It seems like the key to overall respiratory immunity is a strong and well-balanced innate and mucosal T cell response because these are our first-line defences. Only once this level is penetrated do people tend to get symptoms and the formation of antibodies. 

It’s not like the scientific community didn’t know about mucosal immunity. This article titled - “Mucosal Immunity in COVID-19: A Neglected but Critical Aspect of SARS-CoV-2 Infection” was published in November 2020. 

And more recently I was brought to the attention of a May 2022 study on hamsters titled “A live attenuated vaccine confers superior mucosal and systemic immunity to SARS-CoV-2 variants.” In this study, hamsters were either inoculated via their nose with a weakened  SARS-CoV-2 virus or given an injection with an mRNA vaccine.

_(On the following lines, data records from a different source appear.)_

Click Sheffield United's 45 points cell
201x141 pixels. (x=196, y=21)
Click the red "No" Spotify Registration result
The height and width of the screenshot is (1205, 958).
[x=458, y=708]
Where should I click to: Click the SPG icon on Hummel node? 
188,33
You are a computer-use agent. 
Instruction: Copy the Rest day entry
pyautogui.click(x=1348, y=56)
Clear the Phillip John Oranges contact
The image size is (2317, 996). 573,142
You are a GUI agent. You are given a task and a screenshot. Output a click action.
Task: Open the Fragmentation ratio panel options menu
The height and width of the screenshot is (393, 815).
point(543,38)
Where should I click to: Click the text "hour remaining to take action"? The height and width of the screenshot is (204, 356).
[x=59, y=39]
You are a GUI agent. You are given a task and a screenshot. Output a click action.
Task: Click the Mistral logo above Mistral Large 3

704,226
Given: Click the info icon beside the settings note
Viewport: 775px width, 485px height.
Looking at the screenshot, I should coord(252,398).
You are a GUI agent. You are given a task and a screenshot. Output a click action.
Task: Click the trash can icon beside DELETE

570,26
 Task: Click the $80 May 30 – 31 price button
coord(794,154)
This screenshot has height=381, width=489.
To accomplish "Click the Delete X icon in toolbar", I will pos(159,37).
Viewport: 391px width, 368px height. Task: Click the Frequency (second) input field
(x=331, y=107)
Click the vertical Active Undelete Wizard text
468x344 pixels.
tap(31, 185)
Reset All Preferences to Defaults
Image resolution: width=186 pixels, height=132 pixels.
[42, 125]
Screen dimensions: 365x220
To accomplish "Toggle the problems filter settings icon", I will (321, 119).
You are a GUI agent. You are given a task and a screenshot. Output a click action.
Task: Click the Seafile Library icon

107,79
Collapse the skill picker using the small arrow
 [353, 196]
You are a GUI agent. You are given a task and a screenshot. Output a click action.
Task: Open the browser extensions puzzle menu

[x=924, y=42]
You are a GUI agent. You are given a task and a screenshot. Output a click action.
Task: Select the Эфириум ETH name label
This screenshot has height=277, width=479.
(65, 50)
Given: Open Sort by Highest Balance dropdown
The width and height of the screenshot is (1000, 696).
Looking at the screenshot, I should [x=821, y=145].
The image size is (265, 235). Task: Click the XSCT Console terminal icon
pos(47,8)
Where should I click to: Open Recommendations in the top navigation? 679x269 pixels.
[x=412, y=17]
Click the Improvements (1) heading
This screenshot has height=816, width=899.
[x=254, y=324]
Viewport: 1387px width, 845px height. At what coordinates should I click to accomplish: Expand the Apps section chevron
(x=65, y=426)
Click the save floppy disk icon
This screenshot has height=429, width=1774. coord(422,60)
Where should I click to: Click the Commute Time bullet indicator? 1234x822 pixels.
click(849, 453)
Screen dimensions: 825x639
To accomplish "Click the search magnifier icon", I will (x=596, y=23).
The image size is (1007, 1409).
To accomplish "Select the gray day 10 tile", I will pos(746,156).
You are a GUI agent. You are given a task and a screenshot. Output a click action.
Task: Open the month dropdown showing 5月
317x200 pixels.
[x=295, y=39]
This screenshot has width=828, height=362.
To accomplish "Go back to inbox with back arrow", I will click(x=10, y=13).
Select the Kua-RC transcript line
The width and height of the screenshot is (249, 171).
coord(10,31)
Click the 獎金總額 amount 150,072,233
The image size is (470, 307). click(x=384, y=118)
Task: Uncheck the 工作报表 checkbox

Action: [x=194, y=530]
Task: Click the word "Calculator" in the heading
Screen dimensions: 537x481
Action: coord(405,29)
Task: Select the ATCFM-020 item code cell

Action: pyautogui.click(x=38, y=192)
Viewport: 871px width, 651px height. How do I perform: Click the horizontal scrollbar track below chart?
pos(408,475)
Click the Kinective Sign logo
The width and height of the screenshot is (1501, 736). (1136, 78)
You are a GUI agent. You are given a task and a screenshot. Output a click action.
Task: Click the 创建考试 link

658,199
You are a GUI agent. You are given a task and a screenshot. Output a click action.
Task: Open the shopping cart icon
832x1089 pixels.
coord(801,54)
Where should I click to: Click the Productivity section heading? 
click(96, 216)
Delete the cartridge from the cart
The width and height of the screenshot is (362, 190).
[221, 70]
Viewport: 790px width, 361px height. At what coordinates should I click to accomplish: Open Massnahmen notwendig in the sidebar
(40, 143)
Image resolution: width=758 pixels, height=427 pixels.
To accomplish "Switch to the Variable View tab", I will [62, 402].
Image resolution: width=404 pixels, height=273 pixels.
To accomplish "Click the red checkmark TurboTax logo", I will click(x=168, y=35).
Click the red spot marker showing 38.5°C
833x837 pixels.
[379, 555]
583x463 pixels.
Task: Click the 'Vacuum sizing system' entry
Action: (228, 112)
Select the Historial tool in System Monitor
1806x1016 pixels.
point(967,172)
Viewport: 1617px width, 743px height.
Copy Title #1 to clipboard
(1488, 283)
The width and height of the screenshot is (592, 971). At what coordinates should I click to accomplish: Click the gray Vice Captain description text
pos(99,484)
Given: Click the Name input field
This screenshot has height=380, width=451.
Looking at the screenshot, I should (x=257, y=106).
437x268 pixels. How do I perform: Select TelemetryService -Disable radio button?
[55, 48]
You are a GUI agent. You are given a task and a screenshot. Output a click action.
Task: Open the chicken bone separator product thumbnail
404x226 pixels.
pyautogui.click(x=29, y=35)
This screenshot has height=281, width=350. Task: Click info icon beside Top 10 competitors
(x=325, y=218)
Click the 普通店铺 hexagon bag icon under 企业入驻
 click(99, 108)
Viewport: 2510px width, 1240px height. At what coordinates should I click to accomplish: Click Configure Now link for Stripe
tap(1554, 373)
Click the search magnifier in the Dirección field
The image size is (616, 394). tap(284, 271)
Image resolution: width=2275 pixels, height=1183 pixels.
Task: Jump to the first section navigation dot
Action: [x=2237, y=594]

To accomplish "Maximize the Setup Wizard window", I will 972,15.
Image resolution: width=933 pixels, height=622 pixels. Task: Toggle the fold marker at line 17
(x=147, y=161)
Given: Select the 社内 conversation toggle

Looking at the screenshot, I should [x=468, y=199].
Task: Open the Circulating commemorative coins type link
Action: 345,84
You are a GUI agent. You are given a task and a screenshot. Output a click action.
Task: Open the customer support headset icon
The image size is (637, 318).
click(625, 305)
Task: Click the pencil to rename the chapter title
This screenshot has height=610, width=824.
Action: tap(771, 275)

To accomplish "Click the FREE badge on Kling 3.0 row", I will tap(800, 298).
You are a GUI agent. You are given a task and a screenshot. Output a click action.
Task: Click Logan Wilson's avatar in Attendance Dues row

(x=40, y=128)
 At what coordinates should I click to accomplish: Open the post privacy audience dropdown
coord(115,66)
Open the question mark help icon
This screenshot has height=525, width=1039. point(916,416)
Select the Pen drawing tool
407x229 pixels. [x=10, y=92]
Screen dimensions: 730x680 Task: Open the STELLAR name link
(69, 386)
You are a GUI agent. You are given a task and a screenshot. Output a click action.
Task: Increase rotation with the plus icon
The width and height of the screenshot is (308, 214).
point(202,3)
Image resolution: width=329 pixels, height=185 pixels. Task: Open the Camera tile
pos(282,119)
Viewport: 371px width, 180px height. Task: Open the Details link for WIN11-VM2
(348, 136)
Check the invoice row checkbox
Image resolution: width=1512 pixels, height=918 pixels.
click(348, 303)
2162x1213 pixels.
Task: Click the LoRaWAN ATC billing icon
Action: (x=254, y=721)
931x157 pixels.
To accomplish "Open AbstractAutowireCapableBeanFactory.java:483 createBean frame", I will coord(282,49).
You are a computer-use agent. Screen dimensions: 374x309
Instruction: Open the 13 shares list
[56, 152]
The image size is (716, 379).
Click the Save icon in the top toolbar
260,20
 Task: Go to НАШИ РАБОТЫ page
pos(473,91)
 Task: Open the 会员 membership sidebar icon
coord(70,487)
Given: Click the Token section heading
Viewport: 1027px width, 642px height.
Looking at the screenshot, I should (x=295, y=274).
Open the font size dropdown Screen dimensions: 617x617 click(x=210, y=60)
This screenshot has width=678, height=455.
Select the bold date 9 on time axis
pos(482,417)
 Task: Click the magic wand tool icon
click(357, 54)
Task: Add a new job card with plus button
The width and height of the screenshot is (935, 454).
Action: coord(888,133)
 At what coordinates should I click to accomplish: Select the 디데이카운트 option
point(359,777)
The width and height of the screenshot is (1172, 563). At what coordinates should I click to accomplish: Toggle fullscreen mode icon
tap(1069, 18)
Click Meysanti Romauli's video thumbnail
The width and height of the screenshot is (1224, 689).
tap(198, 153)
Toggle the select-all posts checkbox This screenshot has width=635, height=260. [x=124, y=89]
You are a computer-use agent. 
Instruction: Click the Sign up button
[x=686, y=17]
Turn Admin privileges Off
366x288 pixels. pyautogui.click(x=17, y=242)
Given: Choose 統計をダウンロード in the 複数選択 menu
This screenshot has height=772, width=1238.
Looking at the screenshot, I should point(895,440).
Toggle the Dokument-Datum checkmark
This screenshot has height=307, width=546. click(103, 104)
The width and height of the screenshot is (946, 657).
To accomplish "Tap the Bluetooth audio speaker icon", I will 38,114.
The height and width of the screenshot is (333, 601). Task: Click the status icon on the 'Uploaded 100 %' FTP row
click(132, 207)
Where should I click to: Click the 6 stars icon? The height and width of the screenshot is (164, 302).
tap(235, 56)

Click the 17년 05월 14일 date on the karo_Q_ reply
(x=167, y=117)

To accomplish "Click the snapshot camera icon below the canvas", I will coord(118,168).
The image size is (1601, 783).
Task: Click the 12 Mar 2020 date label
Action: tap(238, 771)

They found that the intranasal vaccine did better on all fronts. They conclude with “Our results demonstrate that use of live-attenuated 10 vaccines may offer advantages over available COVID-19 vaccines, specifically when applied as a booster, and may provide a solution for containment of the COVID-19 pandemic.”.

If mucosal live attenuated vaccines are better than injected mRNA agents, you must ask yourself why so-called 'experts' dismissed the former? Why natural immunity was so vilified? Why lockdowns? Why masks?

Keep questioning.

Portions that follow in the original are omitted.